■ **Direction**
Output the rows from the beginning through the line that contains "will click(x=787, y=125)." as a Markdown table. Use an Index column to number each line and a Text column to hold the line, and leave out blank lines.

--- Begin Stored rows ---

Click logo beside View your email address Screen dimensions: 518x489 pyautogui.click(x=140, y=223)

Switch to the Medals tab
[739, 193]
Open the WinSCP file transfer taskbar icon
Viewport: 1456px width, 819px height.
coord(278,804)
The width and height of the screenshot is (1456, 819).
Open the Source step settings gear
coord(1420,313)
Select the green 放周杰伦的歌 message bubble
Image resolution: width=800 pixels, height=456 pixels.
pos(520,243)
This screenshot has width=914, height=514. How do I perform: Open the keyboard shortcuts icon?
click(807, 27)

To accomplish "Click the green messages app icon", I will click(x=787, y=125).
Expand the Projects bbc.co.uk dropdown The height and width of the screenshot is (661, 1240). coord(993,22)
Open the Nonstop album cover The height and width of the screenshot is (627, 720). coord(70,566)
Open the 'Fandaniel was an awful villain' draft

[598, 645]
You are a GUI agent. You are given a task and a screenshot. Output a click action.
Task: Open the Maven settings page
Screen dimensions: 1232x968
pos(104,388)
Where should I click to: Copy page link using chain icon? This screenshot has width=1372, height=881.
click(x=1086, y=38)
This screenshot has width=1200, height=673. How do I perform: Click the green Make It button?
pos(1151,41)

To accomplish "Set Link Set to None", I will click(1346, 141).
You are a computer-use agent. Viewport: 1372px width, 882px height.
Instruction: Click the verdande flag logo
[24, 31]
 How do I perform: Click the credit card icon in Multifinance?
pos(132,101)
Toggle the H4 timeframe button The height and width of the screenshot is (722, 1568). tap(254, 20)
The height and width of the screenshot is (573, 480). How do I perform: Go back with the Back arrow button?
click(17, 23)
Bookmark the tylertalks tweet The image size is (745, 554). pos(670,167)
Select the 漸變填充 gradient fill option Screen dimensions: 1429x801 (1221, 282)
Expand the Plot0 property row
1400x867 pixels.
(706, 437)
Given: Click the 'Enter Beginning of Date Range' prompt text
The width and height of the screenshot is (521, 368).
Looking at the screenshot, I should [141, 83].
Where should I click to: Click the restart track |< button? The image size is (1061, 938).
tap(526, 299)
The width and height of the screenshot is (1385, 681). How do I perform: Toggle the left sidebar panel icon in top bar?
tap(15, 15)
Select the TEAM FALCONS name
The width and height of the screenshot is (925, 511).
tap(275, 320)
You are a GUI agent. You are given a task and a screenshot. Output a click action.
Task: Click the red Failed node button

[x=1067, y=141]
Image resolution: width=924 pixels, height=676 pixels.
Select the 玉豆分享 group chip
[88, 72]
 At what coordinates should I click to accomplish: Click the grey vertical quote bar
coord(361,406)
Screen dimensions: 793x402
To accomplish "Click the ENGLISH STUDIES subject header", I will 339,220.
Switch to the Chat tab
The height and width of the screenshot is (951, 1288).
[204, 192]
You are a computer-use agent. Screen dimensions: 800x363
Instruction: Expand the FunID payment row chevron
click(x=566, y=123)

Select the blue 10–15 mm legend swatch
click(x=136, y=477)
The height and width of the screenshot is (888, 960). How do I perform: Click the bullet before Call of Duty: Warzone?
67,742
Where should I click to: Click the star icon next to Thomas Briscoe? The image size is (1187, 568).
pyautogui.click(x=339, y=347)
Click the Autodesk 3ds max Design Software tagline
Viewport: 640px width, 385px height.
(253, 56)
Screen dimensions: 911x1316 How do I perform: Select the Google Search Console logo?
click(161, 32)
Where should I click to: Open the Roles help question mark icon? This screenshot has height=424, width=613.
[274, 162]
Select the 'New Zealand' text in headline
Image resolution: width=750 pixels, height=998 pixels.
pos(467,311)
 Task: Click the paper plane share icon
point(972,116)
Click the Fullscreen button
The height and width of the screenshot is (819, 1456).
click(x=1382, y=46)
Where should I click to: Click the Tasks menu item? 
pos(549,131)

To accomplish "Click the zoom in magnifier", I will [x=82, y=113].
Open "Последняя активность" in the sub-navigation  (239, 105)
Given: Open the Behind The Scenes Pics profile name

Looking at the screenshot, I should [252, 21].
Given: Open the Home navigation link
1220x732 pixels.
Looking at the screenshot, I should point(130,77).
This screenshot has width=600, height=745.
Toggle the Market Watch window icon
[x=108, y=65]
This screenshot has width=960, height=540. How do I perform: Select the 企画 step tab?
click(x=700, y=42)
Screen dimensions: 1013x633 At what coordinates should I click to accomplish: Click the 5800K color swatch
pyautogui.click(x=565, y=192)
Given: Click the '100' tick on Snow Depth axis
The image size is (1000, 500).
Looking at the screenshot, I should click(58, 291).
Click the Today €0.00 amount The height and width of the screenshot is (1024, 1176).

--- End Stored rows ---

■ **Reply**
| Index | Text |
|---|---|
| 1 | Click logo beside View your email address Screen dimensions: 518x489 pyautogui.click(x=140, y=223) |
| 2 | Switch to the Medals tab |
| 3 | [739, 193] |
| 4 | Open the WinSCP file transfer taskbar icon |
| 5 | Viewport: 1456px width, 819px height. |
| 6 | coord(278,804) |
| 7 | The width and height of the screenshot is (1456, 819). |
| 8 | Open the Source step settings gear |
| 9 | coord(1420,313) |
| 10 | Select the green 放周杰伦的歌 message bubble |
| 11 | Image resolution: width=800 pixels, height=456 pixels. |
| 12 | pos(520,243) |
| 13 | This screenshot has width=914, height=514. How do I perform: Open the keyboard shortcuts icon? |
| 14 | click(807, 27) |
| 15 | To accomplish "Click the green messages app icon", I will click(x=787, y=125). |